D'une manière plus générale, le président Chirac ordonna aux agences françaises de renseignements, quelques jours à peine après le 11 septembre 2001, de partager leurs informations sur le terrorisme avec leurs homologues américains «comme s'ils faisaient partie de leurs propres services». Cette collaboration fonctionne: un ancien directeur de la CIA, John E. McLaughlin, jugea que ce lien bilatéral était «l'un des meilleurs du monde». Les Britanniques ont peut-être une «relation privilégiée» avec Washington pour le dossier Irakien, mais les Français en ont une avec l'Amérique dans la guerre contre la terreur.
La France accorde moins de droits aux suspects de terrorisme qu'aucun autre État occidental: elle admet les interrogatoires sans avocat, les détentions préventives prolongées et les preuves acquises dans des circonstances douteuses.
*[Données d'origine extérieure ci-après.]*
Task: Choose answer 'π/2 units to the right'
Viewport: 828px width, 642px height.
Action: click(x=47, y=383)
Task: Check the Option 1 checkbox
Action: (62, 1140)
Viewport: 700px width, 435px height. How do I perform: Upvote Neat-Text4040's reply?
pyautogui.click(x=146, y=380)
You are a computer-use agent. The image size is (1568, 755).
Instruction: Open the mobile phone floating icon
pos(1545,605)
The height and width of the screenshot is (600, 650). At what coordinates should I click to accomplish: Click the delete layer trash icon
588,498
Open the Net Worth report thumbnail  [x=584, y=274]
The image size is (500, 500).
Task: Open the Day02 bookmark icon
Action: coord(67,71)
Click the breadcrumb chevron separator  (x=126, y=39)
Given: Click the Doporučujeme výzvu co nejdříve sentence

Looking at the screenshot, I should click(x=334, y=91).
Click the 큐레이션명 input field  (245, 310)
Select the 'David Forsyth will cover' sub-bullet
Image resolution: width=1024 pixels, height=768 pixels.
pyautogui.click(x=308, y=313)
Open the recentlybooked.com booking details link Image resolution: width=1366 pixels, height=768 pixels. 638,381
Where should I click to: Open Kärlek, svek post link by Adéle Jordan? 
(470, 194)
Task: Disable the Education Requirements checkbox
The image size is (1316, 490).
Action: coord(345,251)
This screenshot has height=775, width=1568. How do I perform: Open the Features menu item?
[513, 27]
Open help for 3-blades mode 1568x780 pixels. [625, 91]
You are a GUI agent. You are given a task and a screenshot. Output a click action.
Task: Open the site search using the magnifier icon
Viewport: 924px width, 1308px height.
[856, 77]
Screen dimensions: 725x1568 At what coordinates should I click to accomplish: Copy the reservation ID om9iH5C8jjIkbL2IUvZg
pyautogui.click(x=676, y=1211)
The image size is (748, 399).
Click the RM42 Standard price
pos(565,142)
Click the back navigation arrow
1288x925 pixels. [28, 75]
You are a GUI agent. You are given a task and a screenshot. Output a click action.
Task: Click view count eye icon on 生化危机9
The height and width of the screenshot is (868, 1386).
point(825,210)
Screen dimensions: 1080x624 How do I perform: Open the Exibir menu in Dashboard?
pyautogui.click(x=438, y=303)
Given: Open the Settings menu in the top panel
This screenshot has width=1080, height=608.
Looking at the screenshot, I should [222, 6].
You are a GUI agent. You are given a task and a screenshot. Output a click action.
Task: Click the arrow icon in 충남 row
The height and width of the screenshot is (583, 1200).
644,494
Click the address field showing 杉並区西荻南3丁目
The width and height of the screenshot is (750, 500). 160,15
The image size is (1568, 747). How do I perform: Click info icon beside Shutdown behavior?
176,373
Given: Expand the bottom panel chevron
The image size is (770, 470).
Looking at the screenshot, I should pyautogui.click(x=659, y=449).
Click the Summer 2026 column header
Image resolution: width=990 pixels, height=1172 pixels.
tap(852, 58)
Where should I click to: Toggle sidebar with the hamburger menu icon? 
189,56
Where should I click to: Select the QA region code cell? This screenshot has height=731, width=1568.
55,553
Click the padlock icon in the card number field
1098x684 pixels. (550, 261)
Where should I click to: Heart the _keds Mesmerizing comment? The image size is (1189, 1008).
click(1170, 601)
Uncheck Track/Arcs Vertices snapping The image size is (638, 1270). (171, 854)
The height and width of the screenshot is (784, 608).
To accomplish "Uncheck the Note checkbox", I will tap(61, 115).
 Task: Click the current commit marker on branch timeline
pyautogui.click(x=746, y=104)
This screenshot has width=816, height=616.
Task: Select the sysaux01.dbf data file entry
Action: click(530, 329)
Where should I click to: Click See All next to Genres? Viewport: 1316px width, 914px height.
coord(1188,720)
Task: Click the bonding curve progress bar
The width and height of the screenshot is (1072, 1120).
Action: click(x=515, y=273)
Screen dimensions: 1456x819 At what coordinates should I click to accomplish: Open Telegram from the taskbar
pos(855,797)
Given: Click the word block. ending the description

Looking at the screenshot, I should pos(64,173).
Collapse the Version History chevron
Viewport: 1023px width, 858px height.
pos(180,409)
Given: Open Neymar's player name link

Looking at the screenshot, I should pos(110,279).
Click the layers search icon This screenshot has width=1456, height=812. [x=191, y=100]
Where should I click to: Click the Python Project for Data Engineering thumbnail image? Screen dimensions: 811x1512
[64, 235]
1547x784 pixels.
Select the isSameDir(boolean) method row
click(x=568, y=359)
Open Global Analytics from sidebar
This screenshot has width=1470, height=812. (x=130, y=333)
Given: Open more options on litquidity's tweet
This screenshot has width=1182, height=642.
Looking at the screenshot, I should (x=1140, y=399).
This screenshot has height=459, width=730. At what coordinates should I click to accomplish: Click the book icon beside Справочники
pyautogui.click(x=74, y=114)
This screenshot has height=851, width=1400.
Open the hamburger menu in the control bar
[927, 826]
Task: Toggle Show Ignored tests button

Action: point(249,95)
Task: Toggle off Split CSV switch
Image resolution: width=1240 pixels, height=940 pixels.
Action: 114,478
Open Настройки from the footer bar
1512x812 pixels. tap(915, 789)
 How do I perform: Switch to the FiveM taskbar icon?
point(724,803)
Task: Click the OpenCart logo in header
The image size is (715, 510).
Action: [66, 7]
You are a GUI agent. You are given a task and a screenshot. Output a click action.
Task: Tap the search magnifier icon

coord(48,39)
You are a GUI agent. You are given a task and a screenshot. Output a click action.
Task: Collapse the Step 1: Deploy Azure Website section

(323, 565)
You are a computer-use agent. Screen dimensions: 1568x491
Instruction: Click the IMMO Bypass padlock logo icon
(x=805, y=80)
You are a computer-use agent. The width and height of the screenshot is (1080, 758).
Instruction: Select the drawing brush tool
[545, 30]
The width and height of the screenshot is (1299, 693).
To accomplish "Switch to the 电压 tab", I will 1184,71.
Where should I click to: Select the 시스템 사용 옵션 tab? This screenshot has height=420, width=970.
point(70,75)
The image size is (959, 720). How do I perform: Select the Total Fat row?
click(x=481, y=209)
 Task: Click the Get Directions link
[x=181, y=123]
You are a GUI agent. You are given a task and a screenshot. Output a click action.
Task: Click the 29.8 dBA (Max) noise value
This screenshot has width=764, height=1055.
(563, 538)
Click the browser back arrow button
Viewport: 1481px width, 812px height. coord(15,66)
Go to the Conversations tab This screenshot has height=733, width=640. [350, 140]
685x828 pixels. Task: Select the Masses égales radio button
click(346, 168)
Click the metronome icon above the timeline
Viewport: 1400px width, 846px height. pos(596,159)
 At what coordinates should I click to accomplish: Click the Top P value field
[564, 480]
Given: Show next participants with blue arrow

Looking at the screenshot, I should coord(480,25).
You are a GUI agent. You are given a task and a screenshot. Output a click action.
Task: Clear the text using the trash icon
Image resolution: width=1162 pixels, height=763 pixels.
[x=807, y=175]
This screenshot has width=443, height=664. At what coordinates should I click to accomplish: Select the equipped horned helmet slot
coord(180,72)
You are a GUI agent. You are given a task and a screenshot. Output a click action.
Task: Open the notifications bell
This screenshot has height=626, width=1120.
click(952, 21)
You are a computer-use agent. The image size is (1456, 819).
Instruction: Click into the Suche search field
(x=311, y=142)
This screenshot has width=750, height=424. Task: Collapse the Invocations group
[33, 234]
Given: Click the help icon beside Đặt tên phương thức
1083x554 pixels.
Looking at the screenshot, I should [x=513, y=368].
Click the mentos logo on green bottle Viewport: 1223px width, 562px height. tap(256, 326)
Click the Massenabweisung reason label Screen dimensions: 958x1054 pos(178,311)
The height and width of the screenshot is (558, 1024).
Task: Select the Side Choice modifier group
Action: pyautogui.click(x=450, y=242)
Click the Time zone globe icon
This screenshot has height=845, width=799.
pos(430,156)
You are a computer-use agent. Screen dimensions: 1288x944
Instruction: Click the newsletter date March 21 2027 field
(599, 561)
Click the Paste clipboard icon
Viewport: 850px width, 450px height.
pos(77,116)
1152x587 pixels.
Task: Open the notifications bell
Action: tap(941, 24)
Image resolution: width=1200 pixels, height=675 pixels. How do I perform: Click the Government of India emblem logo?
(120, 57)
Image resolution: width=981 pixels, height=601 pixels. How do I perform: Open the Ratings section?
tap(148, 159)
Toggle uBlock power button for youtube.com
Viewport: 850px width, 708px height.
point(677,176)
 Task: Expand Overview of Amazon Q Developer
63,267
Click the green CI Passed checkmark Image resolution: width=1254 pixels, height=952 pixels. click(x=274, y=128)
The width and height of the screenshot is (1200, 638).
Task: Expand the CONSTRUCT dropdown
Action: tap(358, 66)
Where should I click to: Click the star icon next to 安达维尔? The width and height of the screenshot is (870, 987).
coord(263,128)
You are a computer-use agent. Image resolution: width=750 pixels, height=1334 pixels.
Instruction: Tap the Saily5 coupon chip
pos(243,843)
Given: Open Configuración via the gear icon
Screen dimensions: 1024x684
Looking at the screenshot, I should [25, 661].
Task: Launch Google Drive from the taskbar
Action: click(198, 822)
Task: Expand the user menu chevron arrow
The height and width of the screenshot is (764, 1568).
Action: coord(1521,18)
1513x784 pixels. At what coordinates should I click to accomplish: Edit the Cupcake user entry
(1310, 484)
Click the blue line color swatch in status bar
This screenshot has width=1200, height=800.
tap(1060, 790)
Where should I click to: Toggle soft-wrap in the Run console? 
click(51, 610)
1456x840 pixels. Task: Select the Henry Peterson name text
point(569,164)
L'auteur de Al-Qaida's Jihad in Europe (Le djihad d'Al-Qaida en Europe), Evan Kohlmann, dit que s'il devait se retrouver suspecté de terrorisme, le régime français serait «le dernier sous lequel je voudrais être détenu».
Les innombrables différences franco-britanniques dans le traitement de l'Islam radical sont bien résumées par ce que les jeunes filles musulmanes peuvent porter dans les écoles publiques.
L'école secondaire Denbigh de Luton, à 50 kilomètres au nord-ouest de Londres, est fréquentée à quelque 80% par des élèves musulmans. Il y a plusieurs années, elle accepta de se plier aux exigences vestimentaires de leur foi et de leur héritage, avec notamment un uniforme pour les élèves féminines composé d'un pantalon shalwar kameez pakistanais, d'un blouson et d'un hijab. Mais, en 2004, lorsqu'une adolescente d'origine bangladeshi, Shabina Begum, insista pour porter un jilbab, un vêtement couvrant le corps entier, excepté le visage et les mains, les administrateurs de Denbigh refusèrent.
La controverse se termina devant la Cour d'appel, laquelle trancha en faveur de Shabina Begum. En conséquence, les écoles britanniques sont maintenant tenues par la loi d'accepter le jilbab. Et par-dessus le marché, c'est Cherie Booth, l'épouse du premier ministre Tony Blair, qui défendit Begum en appel. Mme Booth qualifia ce jugement de «victoire pour tous les Musulmans qui tiennent à préserver leur identité et leurs valeurs en dépit des préjugés et de la bigoterie».
Par contraste, la même année, le gouvernement français déclarait le hijab, le foulard musulman, hors-la-loi dans les institutions éducatives publiques, malgré une féroce opposition tant en France que de la part des islamistes du monde entier. À Téhéran, des protestataires scandèrent «Mort à la France!» et «Mort au sioniste Chirac!» Le mufti de l'Autorité palestinienne, Ikrima Said Sabri, déclara que «le bannissement du hijab par les lois françaises constitue un acte de guerre contre l'Islam en tant que religion». Le grand mufti saoudien, Abdul Aziz al-Sheikh, parla d'atteinte aux droits de l'homme. Lorsque l'«Armée islamique en Irak» captura deux journalistes français et menaça de les exécuter si l'interdiction du hijab n'était pas annulée, Paris tint bon.
Quelle est l'origine de cette profonde différence d'attitude? Les Britanniques semblent avoir perdu le goût de leur propre héritage tandis que les Français tiennent au leur: les Anglais interdisent la chasse au renard, et les Français interdisent le hijab. Les uns adoptent le multiculturalisme, les autres restent fiers de leur patrimoine culturel. Ses choix en matière d'identité rendent la Grande-Bretagne très vulnérable aux ravages de l'Islam radical, alors que la France, malgré toutes ses dérives politiques, a conservé un amour-propre qui peut encore la préserver du naufrage.